PRISM step 1: Preprocessing PRISM .bil into .tif for zonal statistics

Pipeline ID: 1 - pre_process_prism__prism_zonal_stats_v1

Author

Ran Li

Published

April 5, 2024

The overall goal of this pipeline is to pre-process raw PRISM data for our zonal statistics calcualtion, this involves:

converting raw PRISM data from .bil to a more performant format .tif
standardizing the CRS to Albers USA

Setup

Our setup involves first loading dependencies

Setup Code

## Dependencies
library(pacman) 
pacman::p_load(tidyverse, terra, glue, sfarrow, leaflet, furrr, sf, purrr, cli, tictoc)

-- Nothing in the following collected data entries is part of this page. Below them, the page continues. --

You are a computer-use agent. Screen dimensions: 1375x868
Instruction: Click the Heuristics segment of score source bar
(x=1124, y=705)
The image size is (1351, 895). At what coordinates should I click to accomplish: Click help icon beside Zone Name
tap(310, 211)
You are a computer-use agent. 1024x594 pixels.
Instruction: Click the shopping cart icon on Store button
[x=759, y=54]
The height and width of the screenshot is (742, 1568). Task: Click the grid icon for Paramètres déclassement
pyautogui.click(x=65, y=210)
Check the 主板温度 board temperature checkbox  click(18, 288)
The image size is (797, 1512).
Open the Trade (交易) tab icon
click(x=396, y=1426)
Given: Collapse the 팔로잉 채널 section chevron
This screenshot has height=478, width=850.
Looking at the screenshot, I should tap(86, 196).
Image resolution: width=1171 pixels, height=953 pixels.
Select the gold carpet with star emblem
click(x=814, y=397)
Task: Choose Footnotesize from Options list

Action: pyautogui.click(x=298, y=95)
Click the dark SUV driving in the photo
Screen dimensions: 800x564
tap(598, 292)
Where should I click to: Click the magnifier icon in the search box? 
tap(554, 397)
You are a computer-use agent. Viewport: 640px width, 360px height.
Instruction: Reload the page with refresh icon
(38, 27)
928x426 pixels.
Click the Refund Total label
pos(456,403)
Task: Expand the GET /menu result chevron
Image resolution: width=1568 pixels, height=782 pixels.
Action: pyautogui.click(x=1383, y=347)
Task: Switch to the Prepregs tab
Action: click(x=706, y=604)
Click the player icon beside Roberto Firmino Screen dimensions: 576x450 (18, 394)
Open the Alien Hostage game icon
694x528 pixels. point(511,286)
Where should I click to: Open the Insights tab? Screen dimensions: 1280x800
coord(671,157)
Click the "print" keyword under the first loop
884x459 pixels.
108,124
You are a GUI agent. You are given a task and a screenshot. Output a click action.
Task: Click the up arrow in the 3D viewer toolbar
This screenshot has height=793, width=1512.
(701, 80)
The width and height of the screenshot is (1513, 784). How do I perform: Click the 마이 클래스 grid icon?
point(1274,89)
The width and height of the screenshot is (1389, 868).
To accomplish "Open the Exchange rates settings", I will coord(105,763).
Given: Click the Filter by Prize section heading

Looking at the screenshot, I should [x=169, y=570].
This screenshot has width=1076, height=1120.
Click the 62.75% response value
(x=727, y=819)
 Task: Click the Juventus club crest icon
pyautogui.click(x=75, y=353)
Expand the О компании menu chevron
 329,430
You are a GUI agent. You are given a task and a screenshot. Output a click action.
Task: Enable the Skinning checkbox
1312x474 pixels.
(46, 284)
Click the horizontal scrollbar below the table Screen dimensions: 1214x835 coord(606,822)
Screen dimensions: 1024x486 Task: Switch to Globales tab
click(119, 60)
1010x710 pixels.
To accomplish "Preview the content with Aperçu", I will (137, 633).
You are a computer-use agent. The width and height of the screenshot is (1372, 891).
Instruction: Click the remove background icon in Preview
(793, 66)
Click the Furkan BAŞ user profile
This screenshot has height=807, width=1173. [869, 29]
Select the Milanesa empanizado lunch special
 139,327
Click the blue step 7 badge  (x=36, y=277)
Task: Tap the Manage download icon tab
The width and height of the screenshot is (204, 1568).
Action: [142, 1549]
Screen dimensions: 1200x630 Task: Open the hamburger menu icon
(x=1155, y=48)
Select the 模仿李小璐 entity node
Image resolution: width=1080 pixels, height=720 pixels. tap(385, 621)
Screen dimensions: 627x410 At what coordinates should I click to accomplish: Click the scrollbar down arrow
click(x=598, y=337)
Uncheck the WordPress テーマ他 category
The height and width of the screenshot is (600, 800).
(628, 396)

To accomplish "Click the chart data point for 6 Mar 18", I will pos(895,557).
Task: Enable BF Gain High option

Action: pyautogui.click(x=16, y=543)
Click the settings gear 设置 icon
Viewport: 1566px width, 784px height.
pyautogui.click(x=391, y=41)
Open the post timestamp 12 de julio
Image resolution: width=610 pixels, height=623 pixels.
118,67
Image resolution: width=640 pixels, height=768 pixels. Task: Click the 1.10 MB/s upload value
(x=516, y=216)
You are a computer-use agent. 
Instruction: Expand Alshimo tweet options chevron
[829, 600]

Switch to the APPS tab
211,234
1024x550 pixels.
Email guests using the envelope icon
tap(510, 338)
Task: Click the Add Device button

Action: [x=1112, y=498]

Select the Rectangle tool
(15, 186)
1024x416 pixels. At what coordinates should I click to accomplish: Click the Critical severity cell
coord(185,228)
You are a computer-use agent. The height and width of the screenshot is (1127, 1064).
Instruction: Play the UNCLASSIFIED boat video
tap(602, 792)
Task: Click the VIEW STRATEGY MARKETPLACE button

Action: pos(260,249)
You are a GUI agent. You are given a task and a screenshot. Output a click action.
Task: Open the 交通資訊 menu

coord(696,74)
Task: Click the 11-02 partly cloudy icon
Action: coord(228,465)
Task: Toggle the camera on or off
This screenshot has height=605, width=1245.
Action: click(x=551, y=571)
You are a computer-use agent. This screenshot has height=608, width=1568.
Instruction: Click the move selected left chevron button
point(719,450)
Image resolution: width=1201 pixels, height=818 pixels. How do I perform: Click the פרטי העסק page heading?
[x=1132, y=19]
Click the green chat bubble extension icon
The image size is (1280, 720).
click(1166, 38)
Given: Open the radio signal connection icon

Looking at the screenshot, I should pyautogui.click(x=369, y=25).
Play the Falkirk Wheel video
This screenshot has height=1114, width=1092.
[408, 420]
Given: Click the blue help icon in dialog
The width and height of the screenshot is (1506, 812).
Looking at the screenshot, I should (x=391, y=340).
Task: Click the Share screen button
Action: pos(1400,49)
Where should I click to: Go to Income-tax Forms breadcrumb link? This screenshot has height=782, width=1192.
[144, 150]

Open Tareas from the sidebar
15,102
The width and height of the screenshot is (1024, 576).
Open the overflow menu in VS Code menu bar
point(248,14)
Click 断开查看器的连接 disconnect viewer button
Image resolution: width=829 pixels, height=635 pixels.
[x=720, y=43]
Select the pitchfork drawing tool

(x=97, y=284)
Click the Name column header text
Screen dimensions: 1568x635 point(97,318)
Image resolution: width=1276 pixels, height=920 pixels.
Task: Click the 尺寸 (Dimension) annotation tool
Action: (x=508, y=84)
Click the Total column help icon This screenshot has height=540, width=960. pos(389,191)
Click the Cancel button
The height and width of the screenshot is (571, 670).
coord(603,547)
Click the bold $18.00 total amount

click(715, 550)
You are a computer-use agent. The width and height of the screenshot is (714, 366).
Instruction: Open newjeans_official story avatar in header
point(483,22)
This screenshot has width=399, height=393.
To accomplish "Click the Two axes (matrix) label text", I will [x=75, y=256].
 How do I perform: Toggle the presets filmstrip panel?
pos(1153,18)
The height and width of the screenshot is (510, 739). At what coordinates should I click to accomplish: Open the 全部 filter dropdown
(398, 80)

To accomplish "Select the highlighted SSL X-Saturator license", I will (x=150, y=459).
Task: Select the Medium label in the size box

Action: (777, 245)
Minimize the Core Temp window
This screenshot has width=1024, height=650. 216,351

Lets also set up the CCUH blocks paths associated with this pipeline. We have one upstream block (raw PRISM data) and one downstream block (standardized PRISM data).

Declar CCUH Block paths

## Declare CCUH Blocks
upstream_block = "//files.drexel.edu/encrypted/SOPH/UHC/Schinasi_HEAT/PRISM_Data"
downstream_block = "//files.drexel.edu/colleges/SOPH/Shared/UHC/Projects/SpatialAnalyticMethods_SAM/freeze/ccuh_prism_zonal_stats_v1/1-preprocessed-prism-raster-tif"
 
## Local cache blocks
upstream_cache = "tmp/PRISM_data"
downstream_cache = "tmp/raster"

Note that we have a local cache path as most raster operationalize work faster on local data so we will cache the data locally temporarily for processing before moving to the block locations for long term storage.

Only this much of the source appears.